** DATA EXTRACT follows **

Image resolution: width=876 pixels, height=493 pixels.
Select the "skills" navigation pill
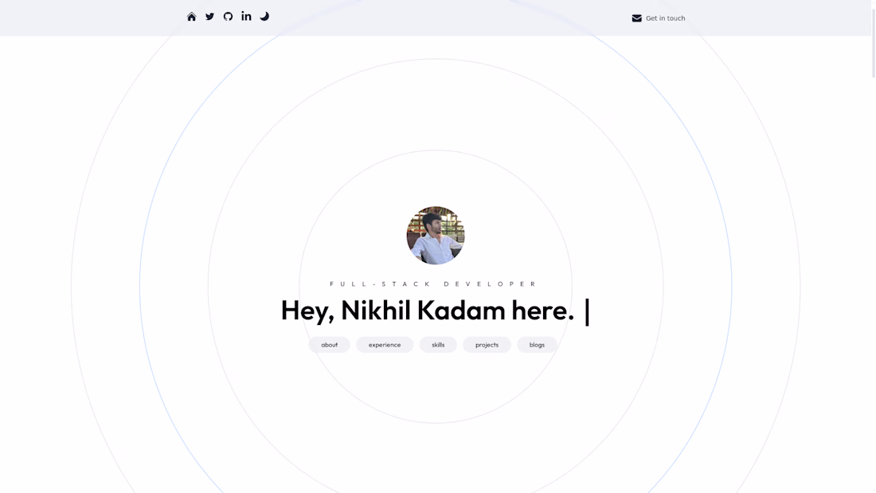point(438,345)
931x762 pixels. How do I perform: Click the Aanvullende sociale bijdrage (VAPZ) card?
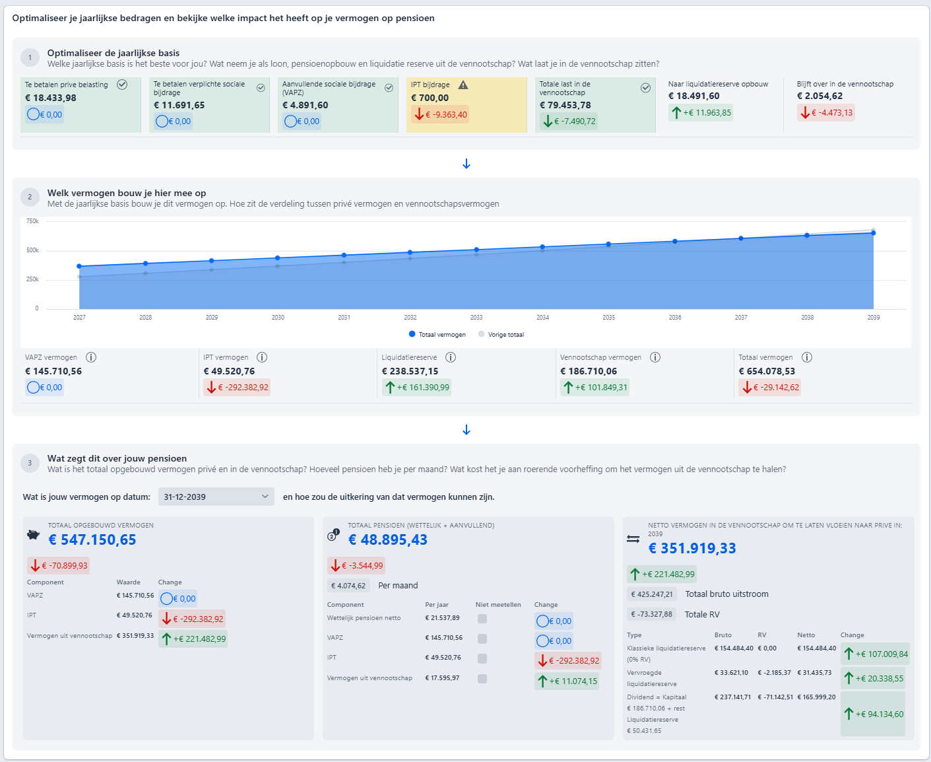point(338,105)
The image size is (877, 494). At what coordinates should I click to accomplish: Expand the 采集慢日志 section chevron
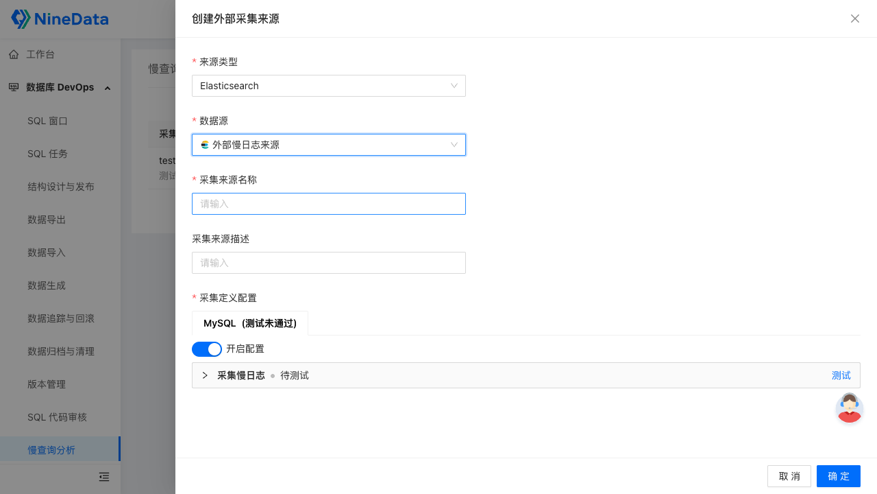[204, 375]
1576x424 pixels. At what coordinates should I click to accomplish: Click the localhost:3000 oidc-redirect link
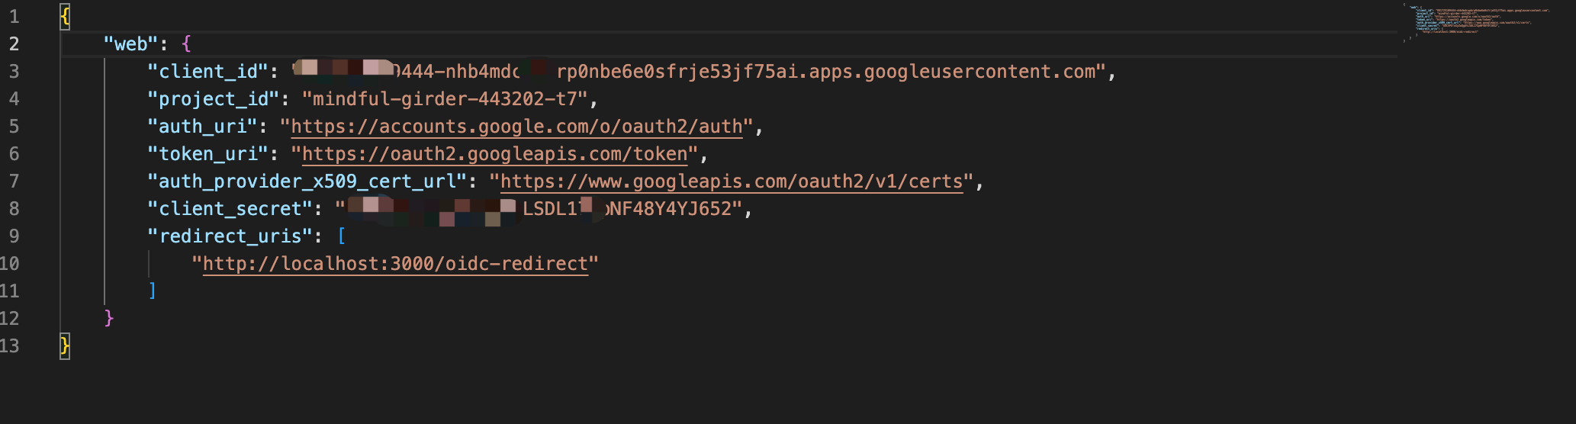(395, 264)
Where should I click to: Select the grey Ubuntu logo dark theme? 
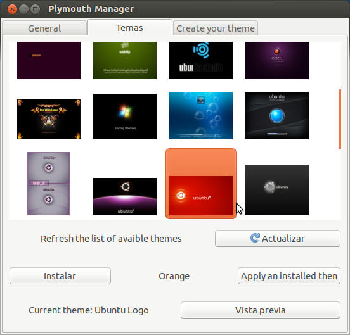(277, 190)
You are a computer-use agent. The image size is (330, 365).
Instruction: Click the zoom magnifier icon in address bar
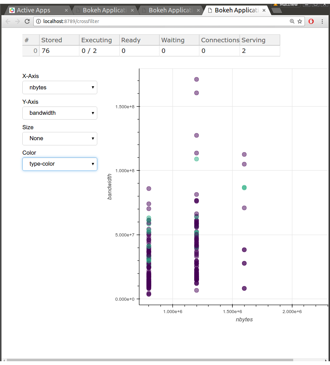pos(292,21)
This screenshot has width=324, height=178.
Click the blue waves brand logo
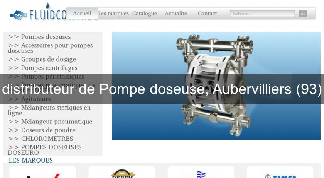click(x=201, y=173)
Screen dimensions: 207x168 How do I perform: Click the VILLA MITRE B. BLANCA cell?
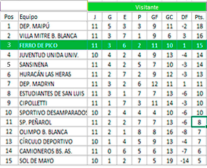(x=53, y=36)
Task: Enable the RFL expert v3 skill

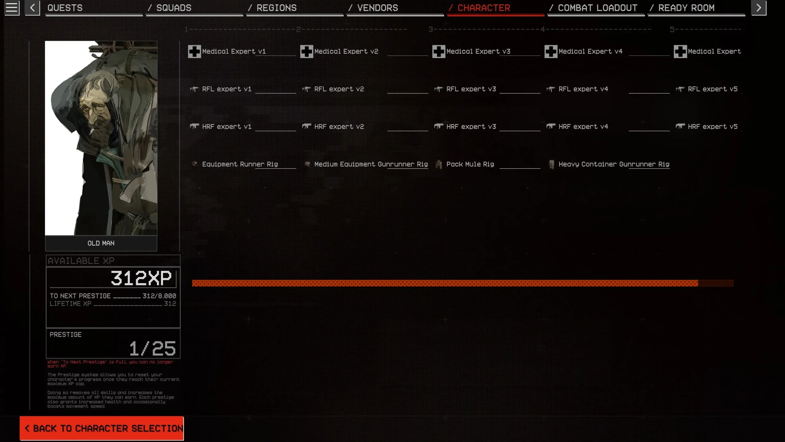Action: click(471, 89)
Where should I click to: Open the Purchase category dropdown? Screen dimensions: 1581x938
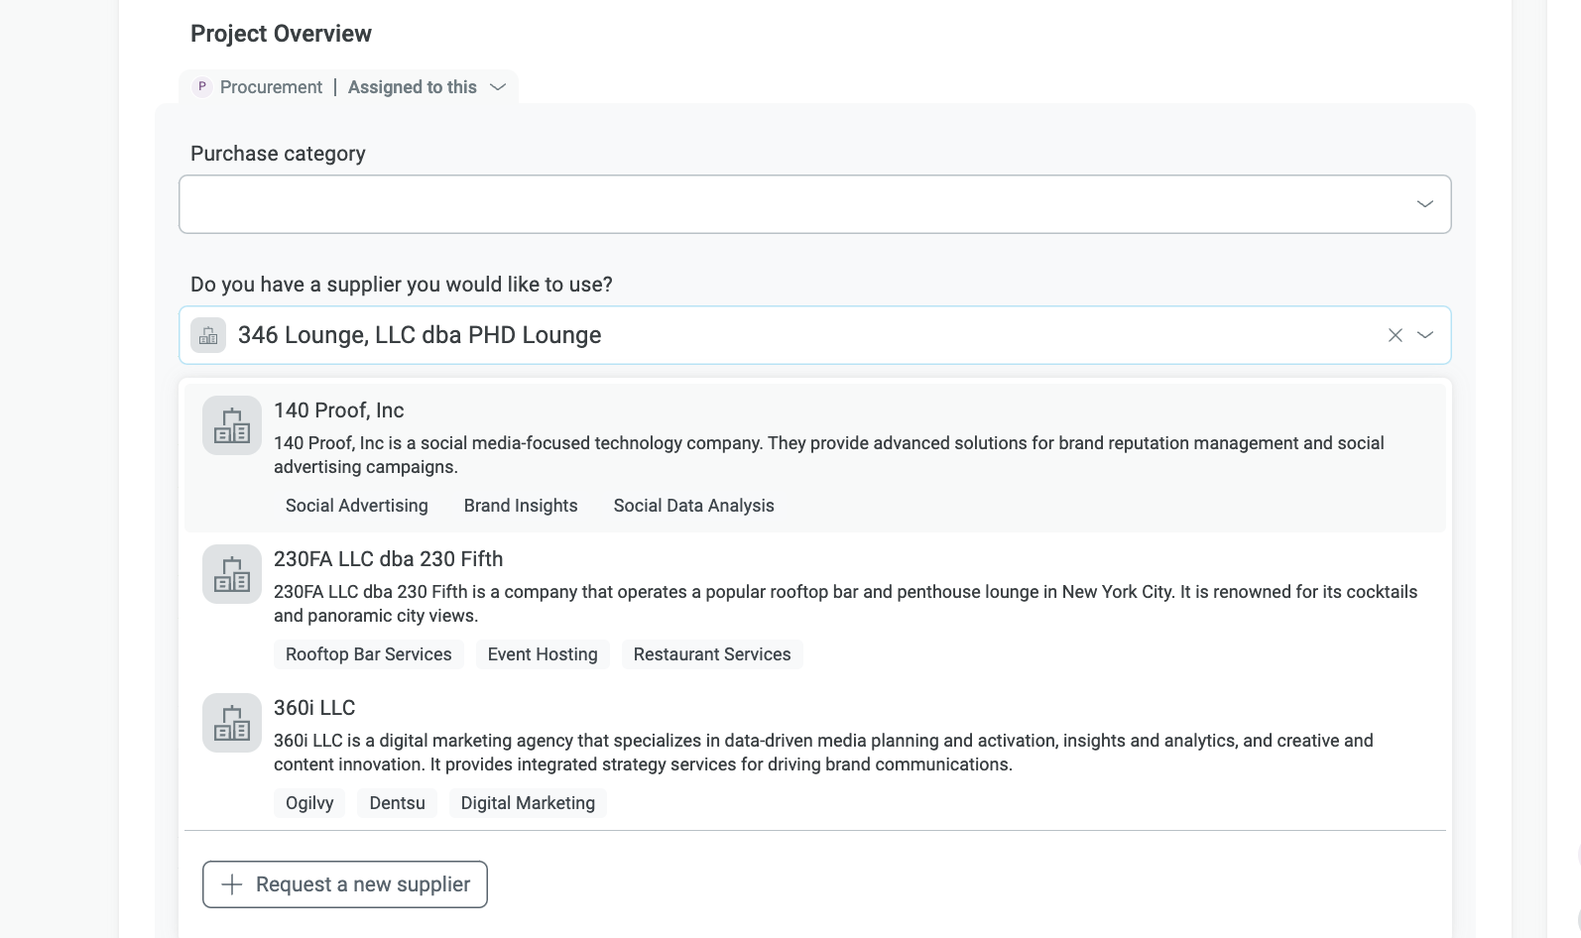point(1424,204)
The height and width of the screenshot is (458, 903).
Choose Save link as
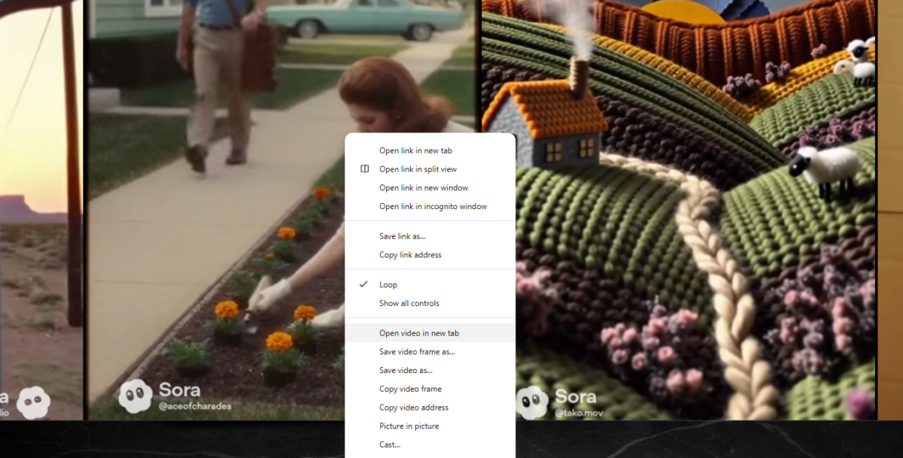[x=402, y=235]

** End of DATA EXTRACT **

**TASK STATEMENT**
Every record, word for word, should be given back without its pictures.

**YOUR RESPONSE**
Image resolution: width=876 pixels, height=493 pixels.
Select the "skills" navigation pill
point(438,345)
931x762 pixels. How do I perform: Click the Aanvullende sociale bijdrage (VAPZ) card?
point(338,105)
The image size is (877, 494). At what coordinates should I click to accomplish: Expand the 采集慢日志 section chevron
[204, 375]
1576x424 pixels. At what coordinates should I click to accomplish: Click the localhost:3000 oidc-redirect link
(395, 264)
Where should I click to: Select the grey Ubuntu logo dark theme? 
(277, 190)
You are a computer-use agent. The image size is (330, 365).
Instruction: Click the zoom magnifier icon in address bar
pos(292,21)
This screenshot has width=324, height=178.
Click the blue waves brand logo
click(x=201, y=173)
Screen dimensions: 207x168 How do I perform: Click the VILLA MITRE B. BLANCA cell?
(x=53, y=36)
Task: Enable the RFL expert v3 skill

Action: click(471, 89)
Where should I click to: Open the Purchase category dropdown? Screen dimensions: 1581x938
point(1424,204)
The height and width of the screenshot is (458, 903).
Choose Save link as
[x=402, y=235]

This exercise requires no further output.